Secrets to Flawless Car Storage in Aurora

Over the years, I’ve picked up a few extra tricks that go beyond the basic checklist. These are the details that separate a good storage prep from a great one.

  • Wrap Your Wipers: Place a small piece of plastic wrap under your windshield wiper blades to prevent them from sticking to the glass. Our dry air can make the rubber adhere strongly over time.
  • The Baking Soda Trick: To keep the interior smelling fresh and to absorb any latent moisture, place an open box of baking soda on the floor of the car, just like you would in a refrigerator. It works wonders.
  • My “Marmot Mistake”: I once stored a car outdoors for a summer and a marmot chewed through the main engine wiring harness. The repair was over $1,500. Now, for any car stored where marmots are a possibility, I loosely wrap critical wiring looms in rodent-repellent electrical tape. It’s infused with capsaicin and is a cheap, effective deterrent.
  • Waking Your Car Up: When it’s time to bring your car out of storage, reverse the process methodically. Remove the exhaust/intake plugs, reconnect/charge the battery, adjust tire pressures, check all fluid levels, and check under the car and hood for any signs of leaks or pests before you turn the key. Start the engine and let it idle for several minutes to allow all the fluids to circulate properly before you drive off.

Frequently Asked Questions

How long can I store a car in Aurora without starting it?
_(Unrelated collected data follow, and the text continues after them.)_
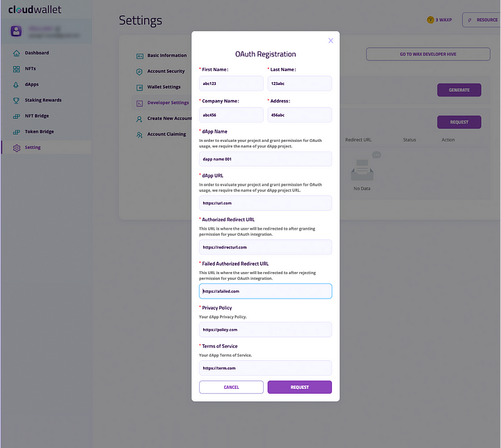This screenshot has width=501, height=448.
Task: Edit the Terms of Service URL field
Action: [x=265, y=368]
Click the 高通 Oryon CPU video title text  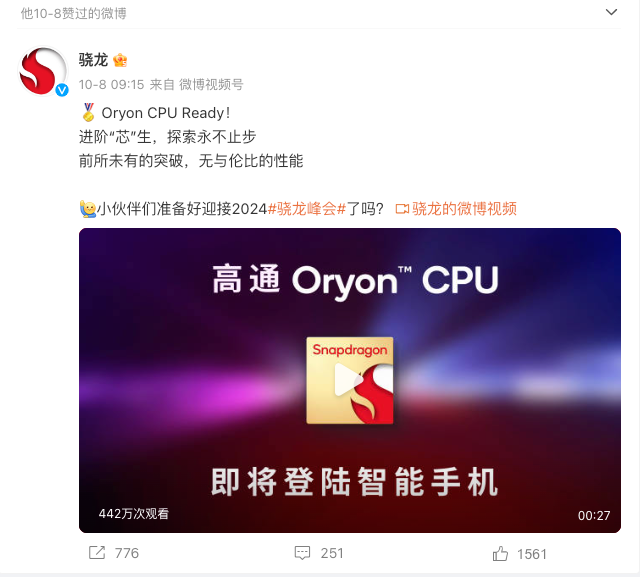pos(355,280)
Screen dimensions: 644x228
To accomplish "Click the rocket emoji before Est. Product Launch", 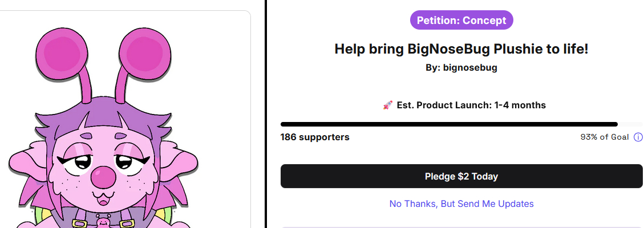I will tap(387, 105).
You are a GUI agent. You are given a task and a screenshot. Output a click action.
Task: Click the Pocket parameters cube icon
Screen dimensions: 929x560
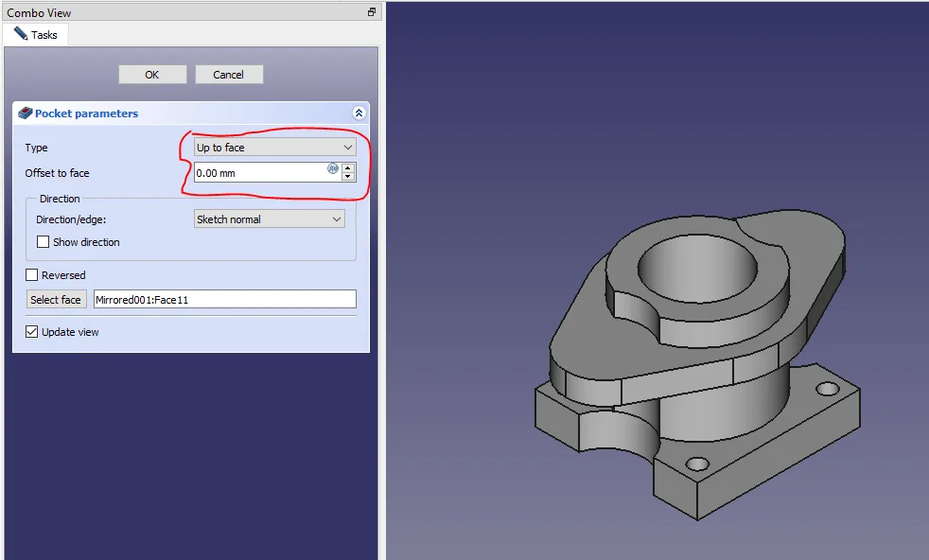pyautogui.click(x=25, y=114)
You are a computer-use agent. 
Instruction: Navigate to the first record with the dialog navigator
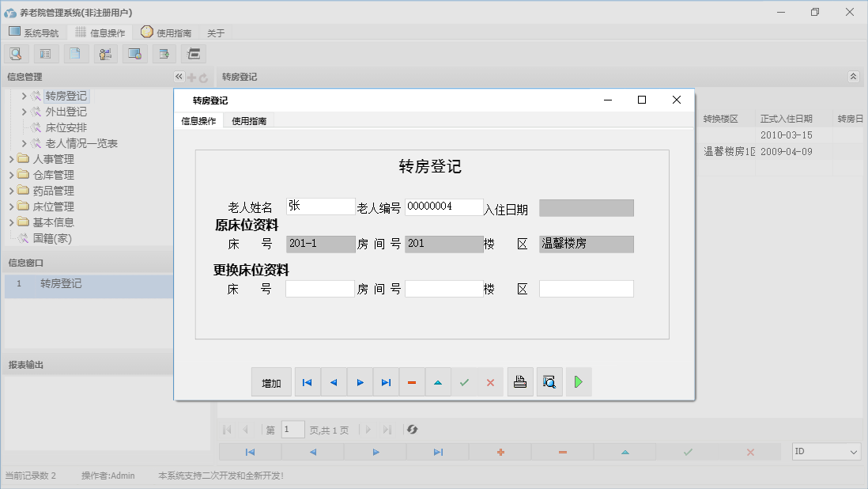click(307, 381)
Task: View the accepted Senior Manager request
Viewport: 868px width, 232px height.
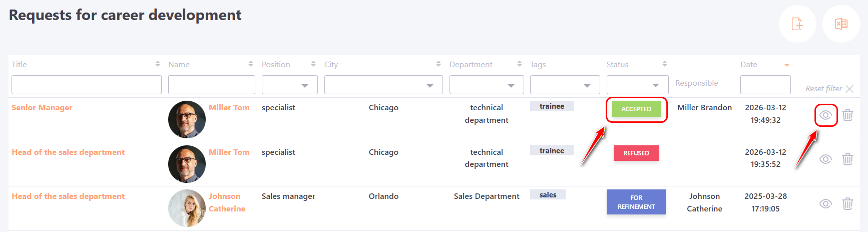Action: [825, 115]
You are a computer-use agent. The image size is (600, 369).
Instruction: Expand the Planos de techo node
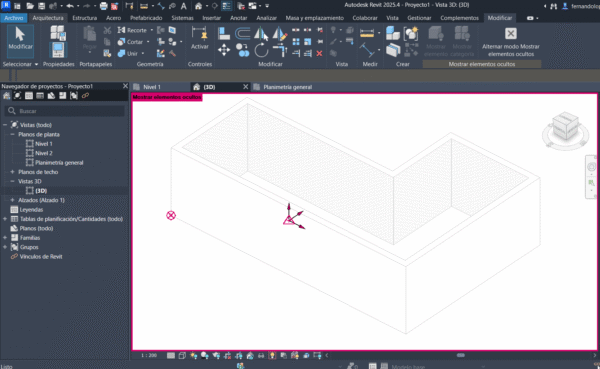point(13,172)
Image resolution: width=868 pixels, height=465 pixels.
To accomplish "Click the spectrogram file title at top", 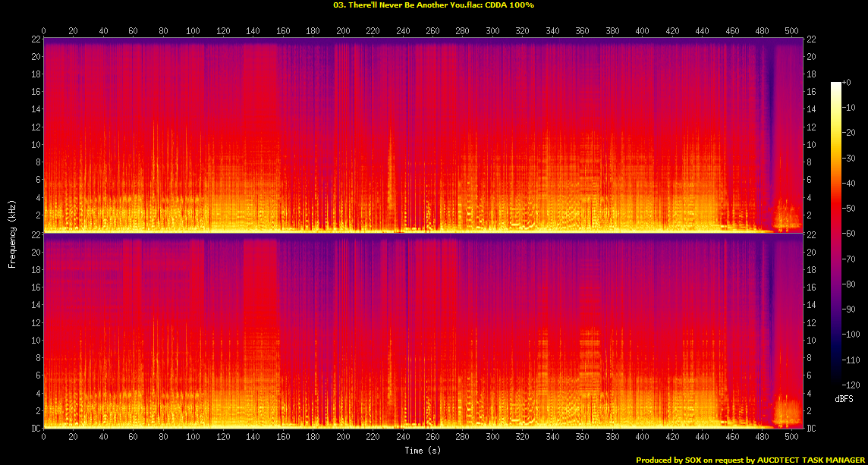I will (x=433, y=5).
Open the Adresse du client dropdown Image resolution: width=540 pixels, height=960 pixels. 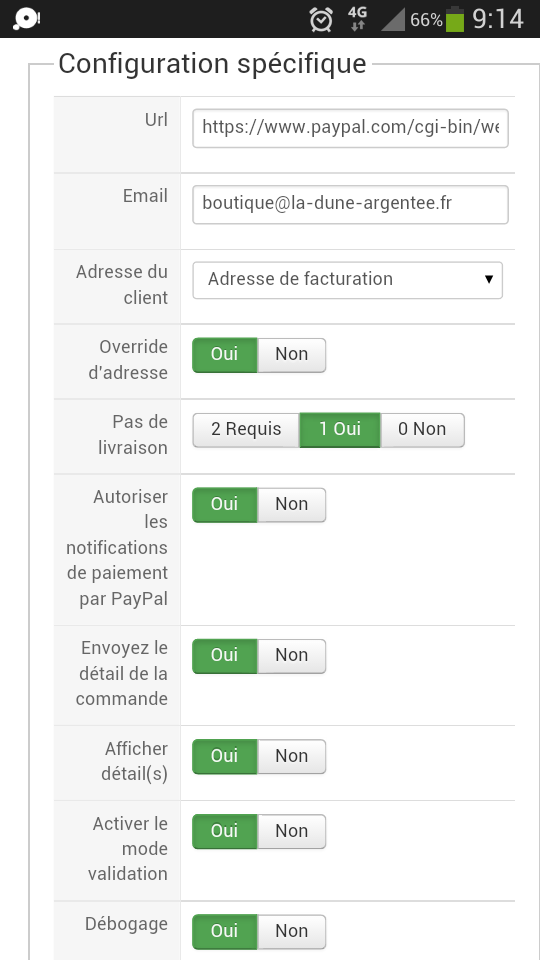tap(347, 280)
If you’ve followed all the steps above, especially using a fuel stabilizer and a battery tender, a modern car can be safely stored for 6-12 months or even longer without being started. Starting a car for just a few minutes without driving it actually does more harm than good, as it creates condensation in the engine and exhaust without getting hot enough to burn it off.

Do I need special insurance for a stored car in Colorado?
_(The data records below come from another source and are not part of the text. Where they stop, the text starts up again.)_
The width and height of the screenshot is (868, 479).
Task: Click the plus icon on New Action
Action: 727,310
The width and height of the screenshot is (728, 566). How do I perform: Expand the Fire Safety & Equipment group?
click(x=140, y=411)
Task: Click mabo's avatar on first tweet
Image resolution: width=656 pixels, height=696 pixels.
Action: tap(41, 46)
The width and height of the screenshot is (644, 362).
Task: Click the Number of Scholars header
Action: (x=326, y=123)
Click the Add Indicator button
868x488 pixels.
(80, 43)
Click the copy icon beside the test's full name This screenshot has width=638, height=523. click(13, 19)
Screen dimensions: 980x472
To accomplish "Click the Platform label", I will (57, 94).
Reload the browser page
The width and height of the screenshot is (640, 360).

While not required, it’s highly recommended. Contact your provider about “storage insurance.” This keeps your comprehensive coverage active to protect against theft, vandalism, or damage while significantly lowering your premium since you won’t be driving the vehicle and don’t need liability or collision coverage.

Is a battery tender really better than just disconnecting the battery?
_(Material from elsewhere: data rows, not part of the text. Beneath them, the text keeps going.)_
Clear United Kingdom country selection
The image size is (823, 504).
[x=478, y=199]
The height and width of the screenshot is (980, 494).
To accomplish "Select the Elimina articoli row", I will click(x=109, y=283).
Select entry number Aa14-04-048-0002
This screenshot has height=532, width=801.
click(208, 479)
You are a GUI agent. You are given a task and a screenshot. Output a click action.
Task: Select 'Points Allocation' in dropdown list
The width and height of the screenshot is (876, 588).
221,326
Yes, for storage longer than 2-3 months, a smart tender is far superior. It actively maintains the battery at its optimal charge, preventing sulfation and dramatically extending the battery’s lifespan. Disconnecting the battery only slows its natural discharge; it doesn’t prevent it.

What is the single most important step for preventing rodent damage?

Thoroughly cleaning the interior to remove all food sources is the first and most critical step. After that, physically blocking the exhaust and air intake with steel wool provides the best physical barrier against entry. Combining these two steps is your strongest defense.